ALL, wie akute lymphatische Leukämie genannt wird, ist die häufigste Krebsart bei Kindern.
"Dies ist nun das zweite derartige Syndrom der Leukämie-Anfälligkeit, das wir kürzlich beschrieben haben, was darauf hindeutet, dass ein erheblicher Teil der Leukämie bei Kindern vererbt wird", sagte der entsprechende Autor der Studie, Dr. Kenneth Offit, Chef des klinischen Genetik-Service von Memorial Sloan Kettering Krebszentrum in New York City.
Die Mutation liegt im Gen ETV6, das bei Krebserkrankungen von Lymphozyten eine Rolle spielt - Immunzellen, die im Blut zirkulieren. Diese Genmutation wurde bei mehreren Kindern mit Leukämie gefunden, die Mitglieder derselben Familie sind, sagte das Forschungsteam.
Die Mutation verursacht laut der kürzlich in der Zeitschrift veröffentlichten Studie signifikante Änderungen in der Funktion des Gens PLoS Genetik.

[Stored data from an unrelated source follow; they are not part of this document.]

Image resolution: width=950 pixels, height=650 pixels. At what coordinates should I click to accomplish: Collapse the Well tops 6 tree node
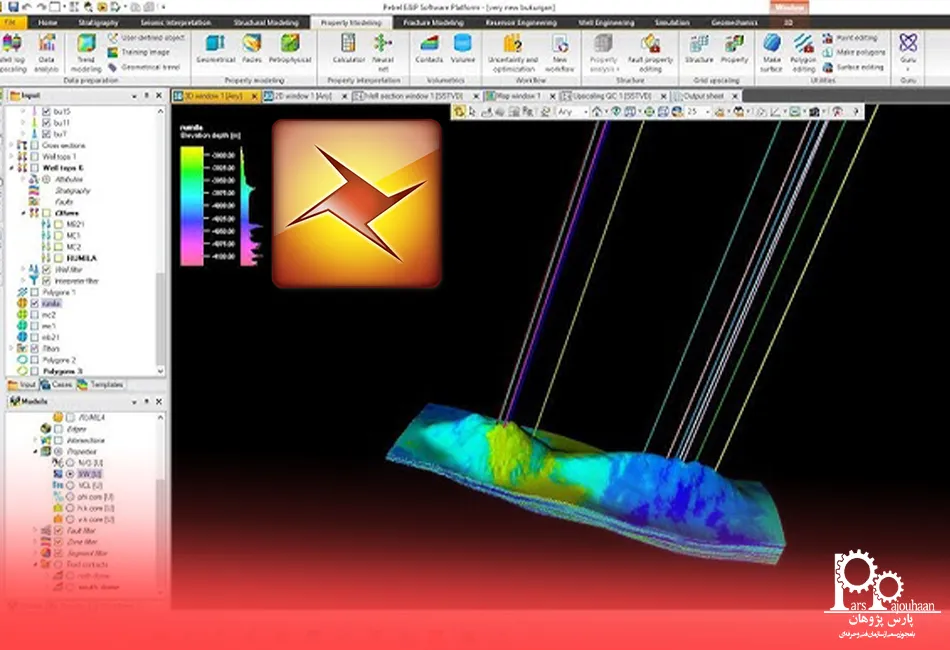11,168
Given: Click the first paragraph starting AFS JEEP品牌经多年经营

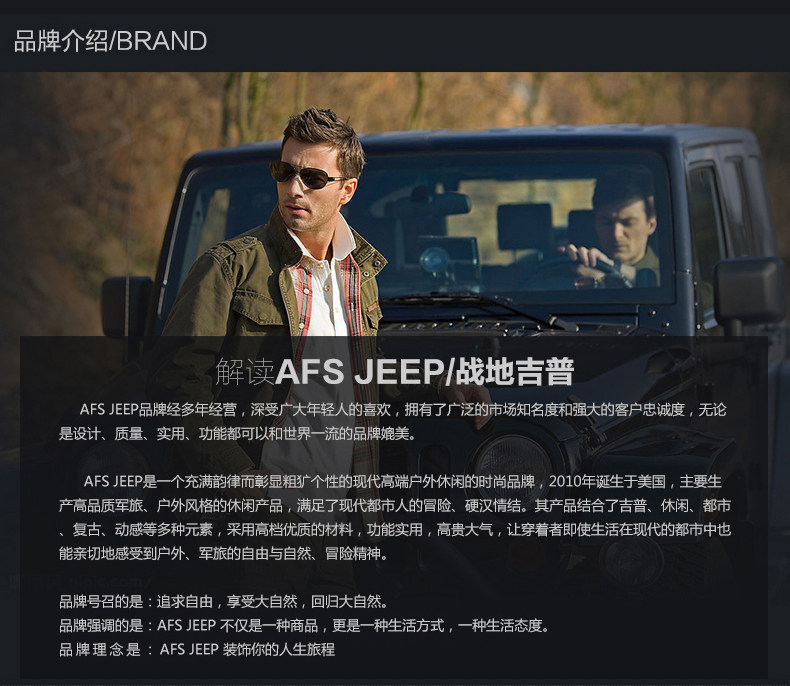Looking at the screenshot, I should point(393,422).
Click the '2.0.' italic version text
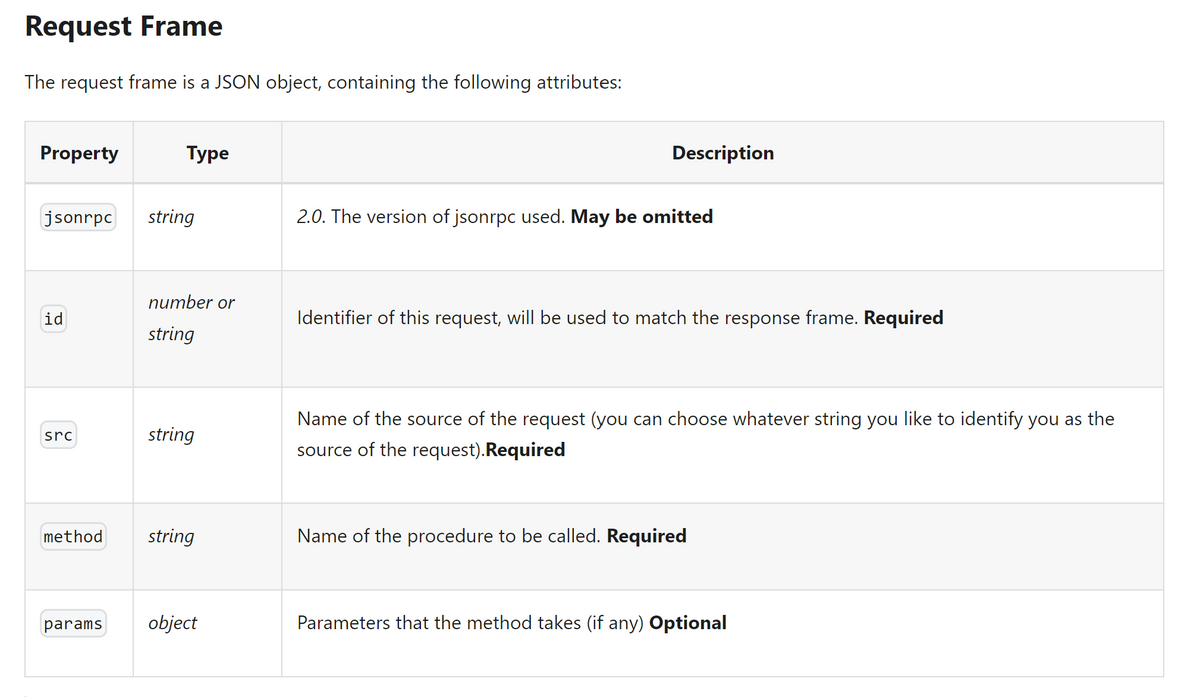Viewport: 1200px width, 697px height. coord(311,217)
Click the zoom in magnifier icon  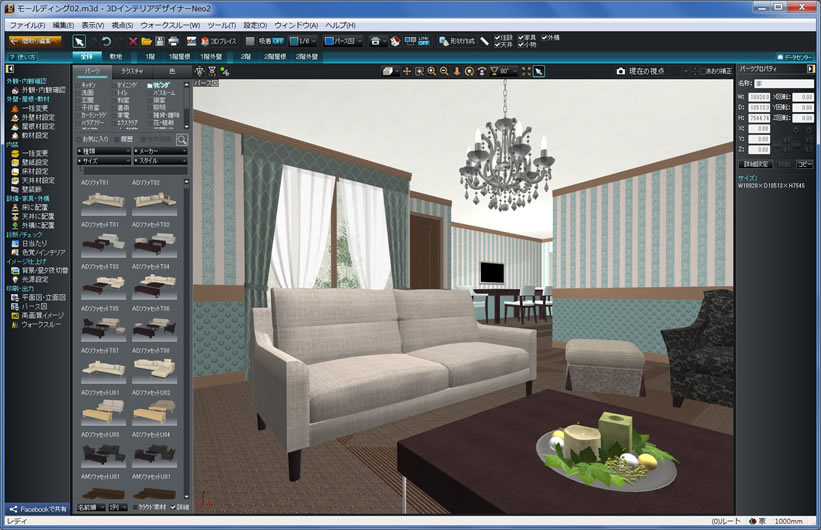pos(432,72)
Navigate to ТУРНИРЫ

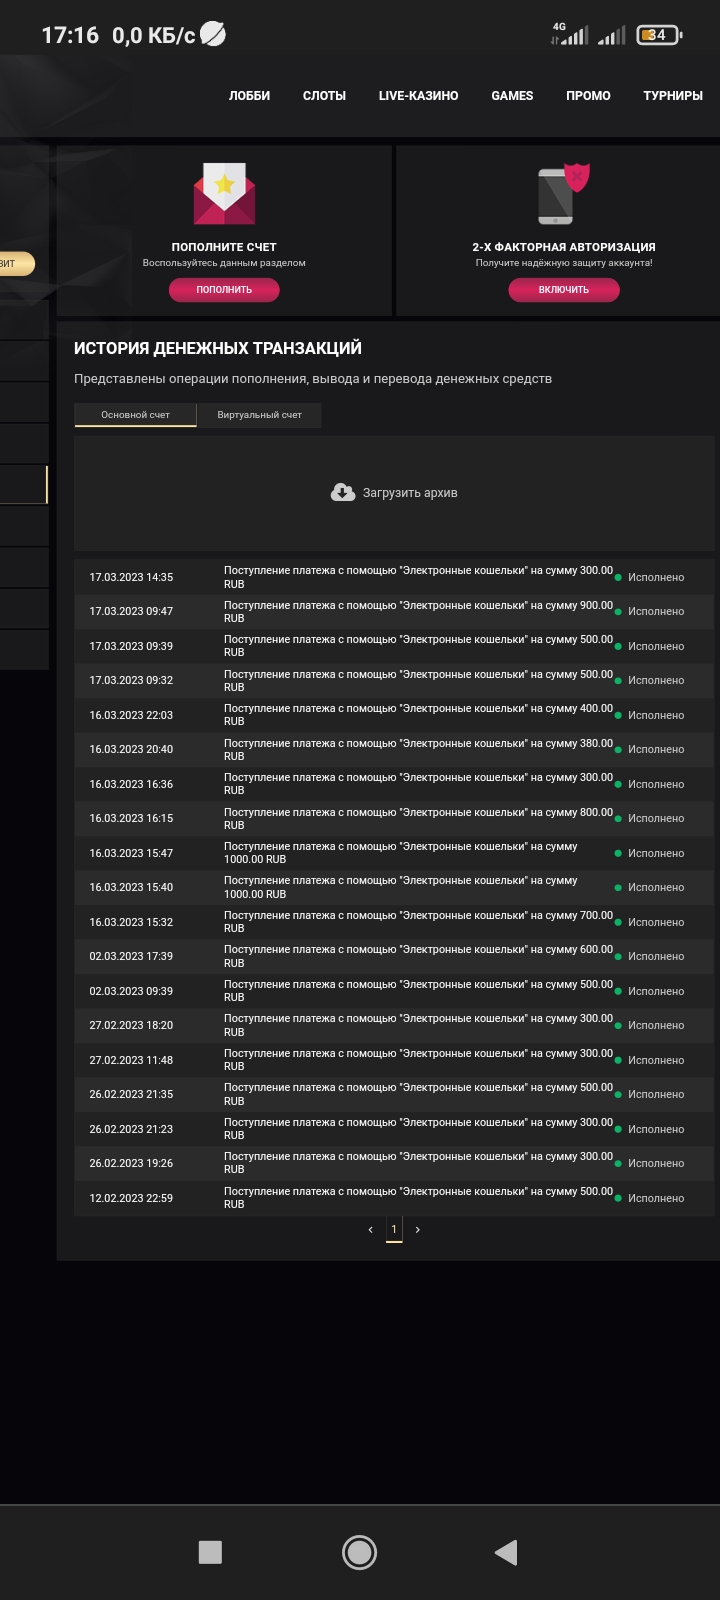(x=672, y=96)
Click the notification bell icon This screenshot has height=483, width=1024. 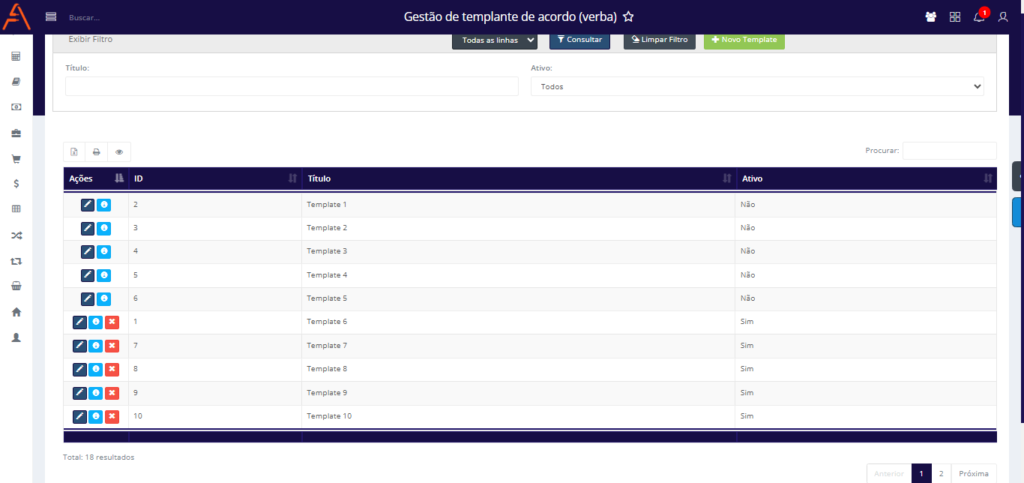pyautogui.click(x=979, y=17)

"Diese Entdeckung bietet weiterhin Einblick in vererbte Ursachen von Leukämie im Kindesalter. Sie ermöglicht uns, solche Leukämien in zukünftigen Generationen zu verhindern", sagte Offit in einer Pressemitteilung des Krebszentrums.
Andere Studien untersuchen die Häufigkeit von vererbten ETV6-Mutationen sowie andere genetische und nicht-genetische Faktoren, die das Leukämierisiko beeinflussen.
Das Forschungsteam fand zuvor einen Zusammenhang zwischen Leukämie im Kindesalter und einem Gen namens PAX5.